RECORDS SHOWN START
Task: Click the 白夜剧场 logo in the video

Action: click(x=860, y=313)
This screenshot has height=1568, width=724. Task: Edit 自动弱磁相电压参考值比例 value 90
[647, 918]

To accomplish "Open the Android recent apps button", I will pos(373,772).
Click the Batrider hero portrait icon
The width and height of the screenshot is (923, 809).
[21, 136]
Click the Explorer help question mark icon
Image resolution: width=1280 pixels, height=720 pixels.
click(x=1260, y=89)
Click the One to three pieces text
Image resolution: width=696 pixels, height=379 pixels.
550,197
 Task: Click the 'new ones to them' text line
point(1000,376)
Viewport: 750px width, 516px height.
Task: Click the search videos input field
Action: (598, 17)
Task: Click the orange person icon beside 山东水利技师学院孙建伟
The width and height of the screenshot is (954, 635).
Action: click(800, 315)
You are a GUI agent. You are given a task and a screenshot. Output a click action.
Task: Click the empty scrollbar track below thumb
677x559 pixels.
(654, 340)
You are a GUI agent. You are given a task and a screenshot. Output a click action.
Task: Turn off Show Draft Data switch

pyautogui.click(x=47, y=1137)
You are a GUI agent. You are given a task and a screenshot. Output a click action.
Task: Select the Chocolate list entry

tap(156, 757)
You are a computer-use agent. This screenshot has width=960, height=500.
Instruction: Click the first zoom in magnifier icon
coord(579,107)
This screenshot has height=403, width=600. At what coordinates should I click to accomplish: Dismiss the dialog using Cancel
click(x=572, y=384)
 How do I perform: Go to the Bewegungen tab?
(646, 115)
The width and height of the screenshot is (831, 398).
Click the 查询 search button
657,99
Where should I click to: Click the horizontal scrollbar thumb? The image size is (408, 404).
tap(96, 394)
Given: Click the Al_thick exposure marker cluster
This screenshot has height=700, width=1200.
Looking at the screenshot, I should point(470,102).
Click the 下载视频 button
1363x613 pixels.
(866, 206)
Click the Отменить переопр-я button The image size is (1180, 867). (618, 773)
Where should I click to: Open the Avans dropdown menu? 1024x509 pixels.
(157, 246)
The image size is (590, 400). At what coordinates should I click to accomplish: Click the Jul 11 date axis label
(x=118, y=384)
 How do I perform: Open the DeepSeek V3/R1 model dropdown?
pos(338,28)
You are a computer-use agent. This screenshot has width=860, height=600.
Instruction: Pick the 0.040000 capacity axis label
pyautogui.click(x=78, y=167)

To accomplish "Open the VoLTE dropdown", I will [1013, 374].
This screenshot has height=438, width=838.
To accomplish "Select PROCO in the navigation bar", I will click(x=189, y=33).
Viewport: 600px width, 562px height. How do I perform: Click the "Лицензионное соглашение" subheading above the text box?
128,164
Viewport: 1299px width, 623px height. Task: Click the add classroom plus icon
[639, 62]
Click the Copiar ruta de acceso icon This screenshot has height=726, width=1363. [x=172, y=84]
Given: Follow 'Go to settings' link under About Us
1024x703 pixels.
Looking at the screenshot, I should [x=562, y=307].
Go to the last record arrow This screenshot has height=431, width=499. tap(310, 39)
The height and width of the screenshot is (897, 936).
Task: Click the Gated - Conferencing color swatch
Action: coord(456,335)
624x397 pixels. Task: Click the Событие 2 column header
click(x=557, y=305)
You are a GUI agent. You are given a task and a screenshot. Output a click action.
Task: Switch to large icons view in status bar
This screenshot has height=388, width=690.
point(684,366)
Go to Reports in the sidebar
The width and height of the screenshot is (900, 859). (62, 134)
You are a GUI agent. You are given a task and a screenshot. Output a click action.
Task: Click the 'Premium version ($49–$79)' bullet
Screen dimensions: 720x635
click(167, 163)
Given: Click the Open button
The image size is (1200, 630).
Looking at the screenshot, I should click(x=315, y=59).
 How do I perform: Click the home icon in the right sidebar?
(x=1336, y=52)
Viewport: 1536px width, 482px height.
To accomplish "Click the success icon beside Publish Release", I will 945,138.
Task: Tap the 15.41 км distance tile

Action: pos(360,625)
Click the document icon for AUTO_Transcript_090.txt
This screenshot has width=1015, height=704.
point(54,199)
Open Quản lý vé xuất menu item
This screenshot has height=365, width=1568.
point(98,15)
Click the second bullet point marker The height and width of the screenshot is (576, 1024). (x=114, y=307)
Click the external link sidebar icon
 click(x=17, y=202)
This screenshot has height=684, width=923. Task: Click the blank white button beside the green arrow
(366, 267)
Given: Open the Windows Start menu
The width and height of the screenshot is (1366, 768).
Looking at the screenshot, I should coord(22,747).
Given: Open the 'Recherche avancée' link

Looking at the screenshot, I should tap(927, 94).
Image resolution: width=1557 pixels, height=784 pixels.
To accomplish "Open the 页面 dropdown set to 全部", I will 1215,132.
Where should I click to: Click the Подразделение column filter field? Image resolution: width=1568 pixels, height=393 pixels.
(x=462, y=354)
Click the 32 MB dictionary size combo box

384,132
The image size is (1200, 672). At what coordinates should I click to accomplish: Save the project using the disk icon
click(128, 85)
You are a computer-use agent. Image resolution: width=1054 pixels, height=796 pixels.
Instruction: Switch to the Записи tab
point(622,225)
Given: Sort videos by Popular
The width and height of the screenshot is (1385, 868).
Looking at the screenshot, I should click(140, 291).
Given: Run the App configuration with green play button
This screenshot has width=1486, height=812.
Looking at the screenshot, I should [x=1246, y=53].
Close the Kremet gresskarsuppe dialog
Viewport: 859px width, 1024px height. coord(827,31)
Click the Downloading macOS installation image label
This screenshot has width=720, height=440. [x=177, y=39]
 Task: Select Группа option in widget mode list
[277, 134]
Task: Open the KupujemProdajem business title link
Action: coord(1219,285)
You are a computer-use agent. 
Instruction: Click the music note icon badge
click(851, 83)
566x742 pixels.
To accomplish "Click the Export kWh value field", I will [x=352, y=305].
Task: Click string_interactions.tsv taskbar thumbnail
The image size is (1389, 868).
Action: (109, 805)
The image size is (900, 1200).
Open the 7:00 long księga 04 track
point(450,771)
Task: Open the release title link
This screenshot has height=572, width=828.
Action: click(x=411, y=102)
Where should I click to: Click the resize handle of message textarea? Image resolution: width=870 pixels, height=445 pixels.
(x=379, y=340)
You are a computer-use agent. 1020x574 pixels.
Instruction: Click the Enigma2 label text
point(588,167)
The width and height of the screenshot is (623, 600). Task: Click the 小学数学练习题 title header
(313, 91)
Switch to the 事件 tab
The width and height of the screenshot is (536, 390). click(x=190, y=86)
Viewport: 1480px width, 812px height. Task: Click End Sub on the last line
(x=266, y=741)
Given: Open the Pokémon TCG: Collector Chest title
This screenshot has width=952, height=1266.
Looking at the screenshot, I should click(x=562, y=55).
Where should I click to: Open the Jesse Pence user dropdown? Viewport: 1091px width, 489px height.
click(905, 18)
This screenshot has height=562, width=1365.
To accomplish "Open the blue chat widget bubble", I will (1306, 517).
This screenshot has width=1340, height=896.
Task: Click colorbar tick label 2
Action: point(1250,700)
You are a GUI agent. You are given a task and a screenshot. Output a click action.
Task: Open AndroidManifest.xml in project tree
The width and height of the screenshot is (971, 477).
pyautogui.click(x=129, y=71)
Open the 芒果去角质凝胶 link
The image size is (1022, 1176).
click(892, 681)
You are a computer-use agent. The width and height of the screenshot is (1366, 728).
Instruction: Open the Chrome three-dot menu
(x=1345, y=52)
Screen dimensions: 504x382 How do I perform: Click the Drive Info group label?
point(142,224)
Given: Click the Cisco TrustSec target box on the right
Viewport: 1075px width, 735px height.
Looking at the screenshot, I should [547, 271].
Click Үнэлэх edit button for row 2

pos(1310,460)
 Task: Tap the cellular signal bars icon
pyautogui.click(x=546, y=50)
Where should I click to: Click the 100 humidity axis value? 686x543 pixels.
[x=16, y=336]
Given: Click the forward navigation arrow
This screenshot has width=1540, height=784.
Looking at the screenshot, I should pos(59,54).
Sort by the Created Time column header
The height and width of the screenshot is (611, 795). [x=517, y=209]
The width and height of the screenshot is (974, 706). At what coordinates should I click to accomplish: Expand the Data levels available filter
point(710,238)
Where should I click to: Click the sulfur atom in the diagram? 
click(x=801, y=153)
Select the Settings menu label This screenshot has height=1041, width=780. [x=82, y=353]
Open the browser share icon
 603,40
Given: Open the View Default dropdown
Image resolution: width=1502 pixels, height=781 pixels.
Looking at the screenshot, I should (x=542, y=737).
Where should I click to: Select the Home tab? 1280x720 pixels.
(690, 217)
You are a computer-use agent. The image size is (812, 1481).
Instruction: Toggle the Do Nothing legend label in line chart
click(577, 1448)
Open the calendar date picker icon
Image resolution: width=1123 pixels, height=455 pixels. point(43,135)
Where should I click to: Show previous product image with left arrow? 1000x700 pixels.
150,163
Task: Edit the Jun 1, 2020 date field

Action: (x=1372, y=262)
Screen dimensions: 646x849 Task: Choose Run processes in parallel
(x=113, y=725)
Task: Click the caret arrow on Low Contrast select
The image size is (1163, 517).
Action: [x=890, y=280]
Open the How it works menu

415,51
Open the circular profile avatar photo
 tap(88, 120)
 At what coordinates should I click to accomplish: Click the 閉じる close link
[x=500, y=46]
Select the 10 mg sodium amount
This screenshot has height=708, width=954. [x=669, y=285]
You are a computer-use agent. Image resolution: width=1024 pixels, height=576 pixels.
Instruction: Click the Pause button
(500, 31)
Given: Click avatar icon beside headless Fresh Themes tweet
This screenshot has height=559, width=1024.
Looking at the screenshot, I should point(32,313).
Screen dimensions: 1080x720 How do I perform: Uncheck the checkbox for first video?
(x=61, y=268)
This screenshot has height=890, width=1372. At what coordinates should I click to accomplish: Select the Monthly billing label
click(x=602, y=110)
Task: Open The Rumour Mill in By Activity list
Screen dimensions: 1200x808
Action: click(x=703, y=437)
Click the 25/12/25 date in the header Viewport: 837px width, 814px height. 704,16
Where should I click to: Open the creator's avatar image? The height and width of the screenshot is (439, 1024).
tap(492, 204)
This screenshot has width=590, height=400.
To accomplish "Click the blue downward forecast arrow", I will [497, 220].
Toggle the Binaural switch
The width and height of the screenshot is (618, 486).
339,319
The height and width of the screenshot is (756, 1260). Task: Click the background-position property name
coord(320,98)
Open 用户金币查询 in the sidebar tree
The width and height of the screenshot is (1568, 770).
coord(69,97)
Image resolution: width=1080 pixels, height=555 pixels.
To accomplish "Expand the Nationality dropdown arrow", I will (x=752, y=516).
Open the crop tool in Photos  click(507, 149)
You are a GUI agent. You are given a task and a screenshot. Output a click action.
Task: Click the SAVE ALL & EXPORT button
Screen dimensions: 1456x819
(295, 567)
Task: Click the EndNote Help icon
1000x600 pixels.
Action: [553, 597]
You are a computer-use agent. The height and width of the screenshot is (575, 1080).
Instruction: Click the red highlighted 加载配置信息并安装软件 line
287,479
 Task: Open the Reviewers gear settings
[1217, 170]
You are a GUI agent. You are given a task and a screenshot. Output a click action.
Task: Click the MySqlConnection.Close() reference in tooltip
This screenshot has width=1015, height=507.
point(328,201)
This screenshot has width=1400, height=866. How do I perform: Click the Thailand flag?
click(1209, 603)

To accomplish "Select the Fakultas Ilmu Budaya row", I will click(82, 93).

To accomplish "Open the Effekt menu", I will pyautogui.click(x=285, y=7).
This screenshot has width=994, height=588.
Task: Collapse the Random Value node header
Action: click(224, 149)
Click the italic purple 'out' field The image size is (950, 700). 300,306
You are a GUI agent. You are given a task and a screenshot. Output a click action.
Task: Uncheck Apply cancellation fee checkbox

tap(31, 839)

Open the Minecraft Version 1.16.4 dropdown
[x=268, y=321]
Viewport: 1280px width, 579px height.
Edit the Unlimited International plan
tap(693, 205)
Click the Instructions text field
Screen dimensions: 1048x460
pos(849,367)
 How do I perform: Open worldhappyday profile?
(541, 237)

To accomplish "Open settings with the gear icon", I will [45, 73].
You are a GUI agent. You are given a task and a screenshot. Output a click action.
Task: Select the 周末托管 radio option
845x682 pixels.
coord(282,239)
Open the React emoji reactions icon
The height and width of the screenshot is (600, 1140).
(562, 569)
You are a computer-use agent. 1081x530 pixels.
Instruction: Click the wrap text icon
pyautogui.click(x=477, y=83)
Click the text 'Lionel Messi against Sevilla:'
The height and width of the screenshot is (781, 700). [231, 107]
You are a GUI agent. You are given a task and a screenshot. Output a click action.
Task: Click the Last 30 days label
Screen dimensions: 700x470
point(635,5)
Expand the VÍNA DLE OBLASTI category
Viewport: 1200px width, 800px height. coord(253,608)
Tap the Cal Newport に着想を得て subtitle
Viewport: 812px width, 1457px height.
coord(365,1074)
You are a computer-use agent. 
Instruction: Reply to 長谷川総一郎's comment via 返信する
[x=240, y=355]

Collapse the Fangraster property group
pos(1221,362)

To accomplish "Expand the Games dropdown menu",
RECORDS SHOWN END
ASSIGNMENT: Up to and including the line with "Task: Click the orange", output every line of the records above exactly, starting from the first; output nothing else.

RESULT FOR THIS EXERCISE:
Task: Click the 白夜剧场 logo in the video

Action: click(x=860, y=313)
This screenshot has height=1568, width=724. Task: Edit 自动弱磁相电压参考值比例 value 90
[647, 918]

To accomplish "Open the Android recent apps button", I will pos(373,772).
Click the Batrider hero portrait icon
The width and height of the screenshot is (923, 809).
[21, 136]
Click the Explorer help question mark icon
Image resolution: width=1280 pixels, height=720 pixels.
click(x=1260, y=89)
Click the One to three pieces text
Image resolution: width=696 pixels, height=379 pixels.
550,197
 Task: Click the 'new ones to them' text line
point(1000,376)
Viewport: 750px width, 516px height.
Task: Click the search videos input field
Action: (598, 17)
Task: Click the orange person icon beside 山东水利技师学院孙建伟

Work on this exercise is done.